Having described preferred embodiments of the invention with reference to the accompanying drawings, it is to be understood that the invention is not limited to those precise embodiments, and that various changes and modifications may be effected therein by one skilled in the art without departing from the scope or spirit of the invention as defined in the appended claims.

Description of the symbols

1: LED mounting part

2: first substrate

3: second substrate

4: connecting sheet

4a and 4 b: cut-out part

5: connecting sheet

5a and 5 b: cut-out part

10: LED mounting base plate (Circuit board)

11：LED

12: electronic parts (resistor, diode)

13 and 14: electric wire

15 and 16: power cable

20 and 21: LED unit

30: strip-shaped insulating shell

31: space(s)

32: partition board

33: open space

34: light diffusing part

40：LED

42 and 43: light diffusing part

44: vinyl chloride material

45: deteriorated vinyl chloride material

50: chromaticity measuring instrument

Claims (4)

1. A ribbon LED lamp comprising:

an LED unit including a plurality of LEDs linearly arranged at predetermined intervals, the plurality of LEDs emitting light in a light emitting direction;

a band-shaped insulating case including a space into which the LED unit is inserted and a partition plate made of a light-transmitting material through which at least a part of light is transmitted; and

a light diffusion portion continuously installed outside the band-shaped insulating case, the light diffusion portion including an open space and a bent portion surrounding the open space, the bent portion being made of a light diffusion material and diffusing light transmitted through the partition plate and the open space.

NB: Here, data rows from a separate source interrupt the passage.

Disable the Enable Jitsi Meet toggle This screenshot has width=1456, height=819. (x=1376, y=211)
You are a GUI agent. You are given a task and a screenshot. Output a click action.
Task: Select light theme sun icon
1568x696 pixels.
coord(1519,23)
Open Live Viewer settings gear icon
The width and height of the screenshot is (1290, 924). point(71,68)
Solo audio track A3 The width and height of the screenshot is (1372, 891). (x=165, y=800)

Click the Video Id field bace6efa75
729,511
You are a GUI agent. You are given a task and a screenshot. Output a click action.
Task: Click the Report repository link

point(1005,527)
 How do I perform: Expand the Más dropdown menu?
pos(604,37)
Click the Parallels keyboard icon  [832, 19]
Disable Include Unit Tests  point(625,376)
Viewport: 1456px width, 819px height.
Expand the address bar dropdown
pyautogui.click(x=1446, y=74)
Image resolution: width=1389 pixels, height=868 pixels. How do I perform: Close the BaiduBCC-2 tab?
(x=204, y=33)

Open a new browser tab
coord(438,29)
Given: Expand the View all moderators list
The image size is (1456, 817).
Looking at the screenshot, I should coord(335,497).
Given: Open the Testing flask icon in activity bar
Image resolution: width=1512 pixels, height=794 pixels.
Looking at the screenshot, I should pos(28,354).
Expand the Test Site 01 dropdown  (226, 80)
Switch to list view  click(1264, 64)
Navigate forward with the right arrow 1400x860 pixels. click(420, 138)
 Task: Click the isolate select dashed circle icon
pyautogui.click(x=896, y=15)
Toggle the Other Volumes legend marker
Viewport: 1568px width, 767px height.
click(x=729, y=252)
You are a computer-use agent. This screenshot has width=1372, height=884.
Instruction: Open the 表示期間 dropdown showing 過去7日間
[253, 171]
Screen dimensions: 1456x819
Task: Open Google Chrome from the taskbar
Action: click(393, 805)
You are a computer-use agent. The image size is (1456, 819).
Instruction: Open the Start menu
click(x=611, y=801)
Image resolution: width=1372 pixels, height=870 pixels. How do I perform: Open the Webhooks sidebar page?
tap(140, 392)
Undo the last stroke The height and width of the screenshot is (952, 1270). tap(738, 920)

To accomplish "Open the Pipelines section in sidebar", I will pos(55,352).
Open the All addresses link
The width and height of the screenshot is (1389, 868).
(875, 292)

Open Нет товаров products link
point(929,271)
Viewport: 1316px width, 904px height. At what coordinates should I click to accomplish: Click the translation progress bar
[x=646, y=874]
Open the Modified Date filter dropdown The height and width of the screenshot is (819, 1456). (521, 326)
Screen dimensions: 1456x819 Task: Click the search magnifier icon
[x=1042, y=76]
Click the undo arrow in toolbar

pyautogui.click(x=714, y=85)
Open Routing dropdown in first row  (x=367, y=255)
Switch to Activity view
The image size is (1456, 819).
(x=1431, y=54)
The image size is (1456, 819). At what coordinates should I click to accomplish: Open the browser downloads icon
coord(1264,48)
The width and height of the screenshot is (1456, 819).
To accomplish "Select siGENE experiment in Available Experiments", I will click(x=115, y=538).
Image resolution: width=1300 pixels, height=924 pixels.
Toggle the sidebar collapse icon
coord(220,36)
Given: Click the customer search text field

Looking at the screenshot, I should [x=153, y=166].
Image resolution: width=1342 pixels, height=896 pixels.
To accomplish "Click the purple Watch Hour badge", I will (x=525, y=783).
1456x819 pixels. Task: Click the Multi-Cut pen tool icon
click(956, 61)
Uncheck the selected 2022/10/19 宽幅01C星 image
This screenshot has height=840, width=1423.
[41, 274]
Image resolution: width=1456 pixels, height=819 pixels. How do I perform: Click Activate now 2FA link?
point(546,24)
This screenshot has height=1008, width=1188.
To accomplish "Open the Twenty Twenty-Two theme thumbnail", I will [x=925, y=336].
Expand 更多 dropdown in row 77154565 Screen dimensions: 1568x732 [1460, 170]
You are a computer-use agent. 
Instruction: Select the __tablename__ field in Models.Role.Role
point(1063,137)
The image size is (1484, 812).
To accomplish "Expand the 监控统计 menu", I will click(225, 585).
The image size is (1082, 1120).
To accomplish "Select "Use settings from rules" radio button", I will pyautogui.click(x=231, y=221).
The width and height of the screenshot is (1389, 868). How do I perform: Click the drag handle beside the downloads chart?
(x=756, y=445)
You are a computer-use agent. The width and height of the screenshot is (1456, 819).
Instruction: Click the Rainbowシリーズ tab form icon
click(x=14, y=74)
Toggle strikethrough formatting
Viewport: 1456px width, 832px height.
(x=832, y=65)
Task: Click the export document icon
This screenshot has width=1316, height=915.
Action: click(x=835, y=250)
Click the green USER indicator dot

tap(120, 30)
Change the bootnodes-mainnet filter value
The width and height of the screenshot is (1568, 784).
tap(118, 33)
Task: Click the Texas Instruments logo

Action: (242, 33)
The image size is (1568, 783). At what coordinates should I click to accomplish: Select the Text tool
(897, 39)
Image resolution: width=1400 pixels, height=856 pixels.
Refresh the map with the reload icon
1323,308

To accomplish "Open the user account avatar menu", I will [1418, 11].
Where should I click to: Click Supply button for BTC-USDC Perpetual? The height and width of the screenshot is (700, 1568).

2. The ribbon LED lamp of claim 1, wherein:

the plurality of LEDs are connected with a plurality of wires;

the LED unit is formed to be bendable in a lateral direction with respect to the light emitting direction; and

the tape-shaped insulating case and the light diffusion portion are made of a flexible material.

3. The band-shaped LED lamp according to claim 1, wherein the band-shaped insulating case and the light diffusion portion are integrally formed by two-color molding.

4. The ribbon LED lamp of claim 1, wherein:

an air gap exists between a space of the strip-shaped insulating case and the LED unit inserted into the space; and

the air gap is filled with at least one of synthetic resin and synthetic rubber.